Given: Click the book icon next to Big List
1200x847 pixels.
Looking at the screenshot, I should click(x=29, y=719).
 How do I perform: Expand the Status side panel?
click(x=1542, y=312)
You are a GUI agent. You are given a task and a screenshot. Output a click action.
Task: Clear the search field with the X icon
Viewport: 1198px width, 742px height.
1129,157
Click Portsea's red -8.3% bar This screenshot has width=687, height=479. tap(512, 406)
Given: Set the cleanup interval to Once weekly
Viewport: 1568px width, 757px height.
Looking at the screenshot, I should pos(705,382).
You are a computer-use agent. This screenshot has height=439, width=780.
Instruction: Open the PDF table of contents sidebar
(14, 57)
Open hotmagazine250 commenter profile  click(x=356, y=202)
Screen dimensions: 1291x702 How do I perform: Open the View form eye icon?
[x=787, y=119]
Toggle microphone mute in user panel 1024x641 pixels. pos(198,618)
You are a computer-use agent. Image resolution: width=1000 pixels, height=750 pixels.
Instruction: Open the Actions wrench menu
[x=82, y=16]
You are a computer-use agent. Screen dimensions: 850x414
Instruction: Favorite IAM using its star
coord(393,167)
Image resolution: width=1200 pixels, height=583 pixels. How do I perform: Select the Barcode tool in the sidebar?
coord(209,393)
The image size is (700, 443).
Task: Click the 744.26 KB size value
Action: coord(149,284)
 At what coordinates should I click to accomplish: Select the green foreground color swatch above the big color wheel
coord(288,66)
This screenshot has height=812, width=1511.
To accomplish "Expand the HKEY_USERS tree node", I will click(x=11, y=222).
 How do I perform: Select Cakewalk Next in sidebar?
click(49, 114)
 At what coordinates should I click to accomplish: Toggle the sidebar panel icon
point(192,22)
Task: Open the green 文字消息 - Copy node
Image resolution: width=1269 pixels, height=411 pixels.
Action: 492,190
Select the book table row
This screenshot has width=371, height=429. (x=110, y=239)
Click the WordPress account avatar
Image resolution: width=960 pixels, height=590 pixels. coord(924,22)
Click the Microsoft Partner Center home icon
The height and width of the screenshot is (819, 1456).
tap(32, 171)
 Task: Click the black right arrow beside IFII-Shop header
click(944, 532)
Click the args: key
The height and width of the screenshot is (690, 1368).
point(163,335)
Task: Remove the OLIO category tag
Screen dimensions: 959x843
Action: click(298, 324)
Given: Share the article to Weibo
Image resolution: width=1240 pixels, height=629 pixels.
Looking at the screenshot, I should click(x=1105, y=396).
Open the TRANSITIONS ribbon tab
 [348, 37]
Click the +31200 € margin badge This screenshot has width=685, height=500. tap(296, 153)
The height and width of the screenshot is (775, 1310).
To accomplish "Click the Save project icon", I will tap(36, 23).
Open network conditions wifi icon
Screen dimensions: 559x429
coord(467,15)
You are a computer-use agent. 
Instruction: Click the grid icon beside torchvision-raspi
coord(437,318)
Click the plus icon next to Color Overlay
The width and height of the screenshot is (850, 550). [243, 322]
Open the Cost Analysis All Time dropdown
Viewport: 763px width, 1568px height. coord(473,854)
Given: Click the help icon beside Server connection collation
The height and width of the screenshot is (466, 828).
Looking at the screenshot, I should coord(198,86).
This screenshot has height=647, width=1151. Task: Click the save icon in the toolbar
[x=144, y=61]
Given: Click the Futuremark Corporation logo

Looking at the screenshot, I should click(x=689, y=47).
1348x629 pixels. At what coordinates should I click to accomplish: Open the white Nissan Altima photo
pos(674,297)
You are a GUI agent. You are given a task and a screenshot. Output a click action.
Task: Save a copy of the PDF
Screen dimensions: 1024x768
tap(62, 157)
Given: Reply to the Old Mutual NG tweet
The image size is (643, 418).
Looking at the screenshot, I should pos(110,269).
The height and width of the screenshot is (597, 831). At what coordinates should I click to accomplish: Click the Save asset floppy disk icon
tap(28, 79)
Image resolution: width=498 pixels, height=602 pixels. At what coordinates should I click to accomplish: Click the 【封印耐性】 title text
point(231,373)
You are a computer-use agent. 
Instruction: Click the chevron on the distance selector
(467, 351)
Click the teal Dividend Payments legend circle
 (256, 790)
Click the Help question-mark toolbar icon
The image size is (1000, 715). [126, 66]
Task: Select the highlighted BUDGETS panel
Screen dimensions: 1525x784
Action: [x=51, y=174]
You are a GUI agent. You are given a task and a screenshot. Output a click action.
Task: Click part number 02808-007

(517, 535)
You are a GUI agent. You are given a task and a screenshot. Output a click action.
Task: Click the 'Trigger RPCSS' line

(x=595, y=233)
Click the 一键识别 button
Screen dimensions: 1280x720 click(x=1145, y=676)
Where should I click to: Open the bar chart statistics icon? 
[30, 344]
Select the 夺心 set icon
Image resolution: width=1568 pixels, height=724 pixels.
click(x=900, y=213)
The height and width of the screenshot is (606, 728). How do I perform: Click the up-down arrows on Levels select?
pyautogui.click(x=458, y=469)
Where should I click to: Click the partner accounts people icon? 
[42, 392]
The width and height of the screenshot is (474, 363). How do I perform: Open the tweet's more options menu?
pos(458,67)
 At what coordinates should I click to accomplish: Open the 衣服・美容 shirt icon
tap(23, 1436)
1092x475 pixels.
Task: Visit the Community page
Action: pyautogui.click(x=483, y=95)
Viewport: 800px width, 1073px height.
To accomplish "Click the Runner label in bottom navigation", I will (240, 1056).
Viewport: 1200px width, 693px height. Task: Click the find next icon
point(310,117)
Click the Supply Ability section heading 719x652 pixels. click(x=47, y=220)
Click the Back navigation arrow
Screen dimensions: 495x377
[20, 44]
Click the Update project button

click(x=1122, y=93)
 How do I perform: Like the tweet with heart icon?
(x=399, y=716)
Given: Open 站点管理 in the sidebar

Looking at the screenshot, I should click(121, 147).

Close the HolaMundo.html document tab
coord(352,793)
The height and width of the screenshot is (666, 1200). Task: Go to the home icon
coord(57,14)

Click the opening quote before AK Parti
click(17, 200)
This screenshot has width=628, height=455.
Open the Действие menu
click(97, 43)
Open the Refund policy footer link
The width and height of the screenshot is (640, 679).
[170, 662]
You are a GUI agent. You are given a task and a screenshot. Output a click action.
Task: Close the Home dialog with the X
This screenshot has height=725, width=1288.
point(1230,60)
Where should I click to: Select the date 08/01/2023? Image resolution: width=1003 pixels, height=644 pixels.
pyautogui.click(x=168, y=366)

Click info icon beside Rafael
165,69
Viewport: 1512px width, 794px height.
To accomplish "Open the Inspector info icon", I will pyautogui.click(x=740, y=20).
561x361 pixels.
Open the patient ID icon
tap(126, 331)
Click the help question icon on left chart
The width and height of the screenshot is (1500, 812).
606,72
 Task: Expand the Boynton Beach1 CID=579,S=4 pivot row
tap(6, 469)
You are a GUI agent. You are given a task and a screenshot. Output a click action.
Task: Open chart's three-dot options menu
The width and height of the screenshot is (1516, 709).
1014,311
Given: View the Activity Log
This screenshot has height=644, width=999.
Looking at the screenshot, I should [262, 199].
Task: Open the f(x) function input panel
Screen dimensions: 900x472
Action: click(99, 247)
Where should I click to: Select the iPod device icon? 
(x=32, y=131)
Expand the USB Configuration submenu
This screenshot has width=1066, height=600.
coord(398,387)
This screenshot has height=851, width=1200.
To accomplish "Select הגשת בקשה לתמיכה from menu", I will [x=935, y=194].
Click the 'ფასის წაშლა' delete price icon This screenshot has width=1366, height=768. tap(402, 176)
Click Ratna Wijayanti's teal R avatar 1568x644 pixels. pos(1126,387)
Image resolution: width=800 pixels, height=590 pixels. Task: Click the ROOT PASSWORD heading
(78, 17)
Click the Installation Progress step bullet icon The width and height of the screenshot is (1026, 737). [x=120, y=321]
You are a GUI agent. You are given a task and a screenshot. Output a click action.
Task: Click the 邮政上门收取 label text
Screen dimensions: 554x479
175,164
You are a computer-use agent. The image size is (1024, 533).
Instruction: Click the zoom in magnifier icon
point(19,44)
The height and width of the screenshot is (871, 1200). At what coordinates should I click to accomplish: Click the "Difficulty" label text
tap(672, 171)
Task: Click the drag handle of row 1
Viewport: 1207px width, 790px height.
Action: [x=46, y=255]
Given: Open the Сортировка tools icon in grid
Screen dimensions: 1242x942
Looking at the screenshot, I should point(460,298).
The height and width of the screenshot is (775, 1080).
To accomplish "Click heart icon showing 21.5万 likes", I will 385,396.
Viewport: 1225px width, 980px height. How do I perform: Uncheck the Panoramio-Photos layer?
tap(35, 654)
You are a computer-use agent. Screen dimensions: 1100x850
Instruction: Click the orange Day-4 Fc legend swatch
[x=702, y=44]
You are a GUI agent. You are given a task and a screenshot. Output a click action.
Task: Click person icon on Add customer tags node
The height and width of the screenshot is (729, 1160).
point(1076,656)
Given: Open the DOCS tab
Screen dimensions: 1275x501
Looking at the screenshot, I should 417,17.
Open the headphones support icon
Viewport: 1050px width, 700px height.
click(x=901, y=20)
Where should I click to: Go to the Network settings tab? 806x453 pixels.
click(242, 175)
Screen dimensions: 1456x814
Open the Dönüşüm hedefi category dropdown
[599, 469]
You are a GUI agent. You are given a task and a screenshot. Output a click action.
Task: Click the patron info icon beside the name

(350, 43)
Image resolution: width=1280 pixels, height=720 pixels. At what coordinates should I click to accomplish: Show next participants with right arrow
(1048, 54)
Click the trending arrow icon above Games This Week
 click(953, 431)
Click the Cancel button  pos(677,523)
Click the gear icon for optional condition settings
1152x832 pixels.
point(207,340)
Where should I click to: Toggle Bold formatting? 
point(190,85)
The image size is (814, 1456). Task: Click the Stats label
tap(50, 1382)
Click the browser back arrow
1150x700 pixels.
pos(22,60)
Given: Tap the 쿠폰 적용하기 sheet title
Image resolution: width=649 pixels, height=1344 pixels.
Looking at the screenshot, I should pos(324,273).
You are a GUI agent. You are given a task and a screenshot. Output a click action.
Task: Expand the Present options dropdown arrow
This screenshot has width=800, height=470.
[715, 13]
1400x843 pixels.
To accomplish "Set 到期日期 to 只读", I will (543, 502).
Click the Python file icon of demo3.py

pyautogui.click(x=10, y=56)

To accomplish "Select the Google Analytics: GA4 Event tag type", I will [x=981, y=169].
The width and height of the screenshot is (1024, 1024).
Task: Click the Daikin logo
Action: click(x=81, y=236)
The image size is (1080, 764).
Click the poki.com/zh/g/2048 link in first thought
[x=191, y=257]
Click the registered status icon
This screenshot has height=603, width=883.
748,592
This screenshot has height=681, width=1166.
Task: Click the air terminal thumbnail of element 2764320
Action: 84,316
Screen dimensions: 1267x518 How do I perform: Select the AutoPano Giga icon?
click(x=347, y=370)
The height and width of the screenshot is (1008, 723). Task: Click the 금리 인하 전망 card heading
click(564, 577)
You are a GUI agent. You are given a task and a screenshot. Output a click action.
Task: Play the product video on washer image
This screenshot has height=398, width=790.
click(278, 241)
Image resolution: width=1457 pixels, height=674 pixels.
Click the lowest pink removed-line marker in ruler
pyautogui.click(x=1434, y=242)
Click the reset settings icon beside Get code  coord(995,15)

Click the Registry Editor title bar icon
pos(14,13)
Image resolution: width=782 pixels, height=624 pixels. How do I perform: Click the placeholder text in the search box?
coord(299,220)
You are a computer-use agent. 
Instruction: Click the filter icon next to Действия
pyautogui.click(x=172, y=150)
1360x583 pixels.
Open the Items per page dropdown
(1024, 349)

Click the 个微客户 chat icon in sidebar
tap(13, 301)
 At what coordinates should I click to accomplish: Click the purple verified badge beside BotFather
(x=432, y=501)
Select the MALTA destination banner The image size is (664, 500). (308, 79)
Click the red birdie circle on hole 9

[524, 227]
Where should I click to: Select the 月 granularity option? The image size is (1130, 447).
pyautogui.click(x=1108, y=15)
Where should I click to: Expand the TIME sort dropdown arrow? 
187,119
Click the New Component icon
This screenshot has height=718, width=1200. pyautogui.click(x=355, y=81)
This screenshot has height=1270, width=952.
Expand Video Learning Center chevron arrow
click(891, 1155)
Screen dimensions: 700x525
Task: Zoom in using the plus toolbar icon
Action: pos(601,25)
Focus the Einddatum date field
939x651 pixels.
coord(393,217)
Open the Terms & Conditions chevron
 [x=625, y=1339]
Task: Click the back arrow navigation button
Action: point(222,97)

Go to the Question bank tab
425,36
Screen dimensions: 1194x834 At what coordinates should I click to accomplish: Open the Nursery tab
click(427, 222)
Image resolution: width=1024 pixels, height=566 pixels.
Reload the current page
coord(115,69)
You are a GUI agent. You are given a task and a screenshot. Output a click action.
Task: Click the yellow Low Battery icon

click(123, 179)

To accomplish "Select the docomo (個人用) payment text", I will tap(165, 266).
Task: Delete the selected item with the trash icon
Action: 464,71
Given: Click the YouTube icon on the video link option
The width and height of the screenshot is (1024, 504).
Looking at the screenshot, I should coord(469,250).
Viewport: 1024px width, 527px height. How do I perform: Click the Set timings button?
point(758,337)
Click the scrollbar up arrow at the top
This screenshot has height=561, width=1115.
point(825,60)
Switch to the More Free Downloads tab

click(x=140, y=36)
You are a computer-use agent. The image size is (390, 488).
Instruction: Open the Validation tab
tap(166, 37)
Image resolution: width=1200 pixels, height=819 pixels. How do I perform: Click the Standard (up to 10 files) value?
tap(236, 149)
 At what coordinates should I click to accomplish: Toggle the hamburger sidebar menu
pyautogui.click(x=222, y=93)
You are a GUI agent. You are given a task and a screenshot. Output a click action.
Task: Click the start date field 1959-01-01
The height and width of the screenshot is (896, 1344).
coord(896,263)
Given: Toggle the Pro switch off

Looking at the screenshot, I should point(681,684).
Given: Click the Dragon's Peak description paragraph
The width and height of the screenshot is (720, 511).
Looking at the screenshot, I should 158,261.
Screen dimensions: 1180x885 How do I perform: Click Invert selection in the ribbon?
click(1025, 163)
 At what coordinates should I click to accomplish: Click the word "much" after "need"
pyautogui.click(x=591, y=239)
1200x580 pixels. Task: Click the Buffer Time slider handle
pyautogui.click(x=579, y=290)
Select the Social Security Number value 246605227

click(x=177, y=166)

Instructions to follow — Your answer must be every line from the entries that contains the string "node", copied as it stands.

Answer section —
To accomplish "Expand the HKEY_USERS tree node", I will click(x=11, y=222).
Task: Open the green 文字消息 - Copy node
Task: Click person icon on Add customer tags node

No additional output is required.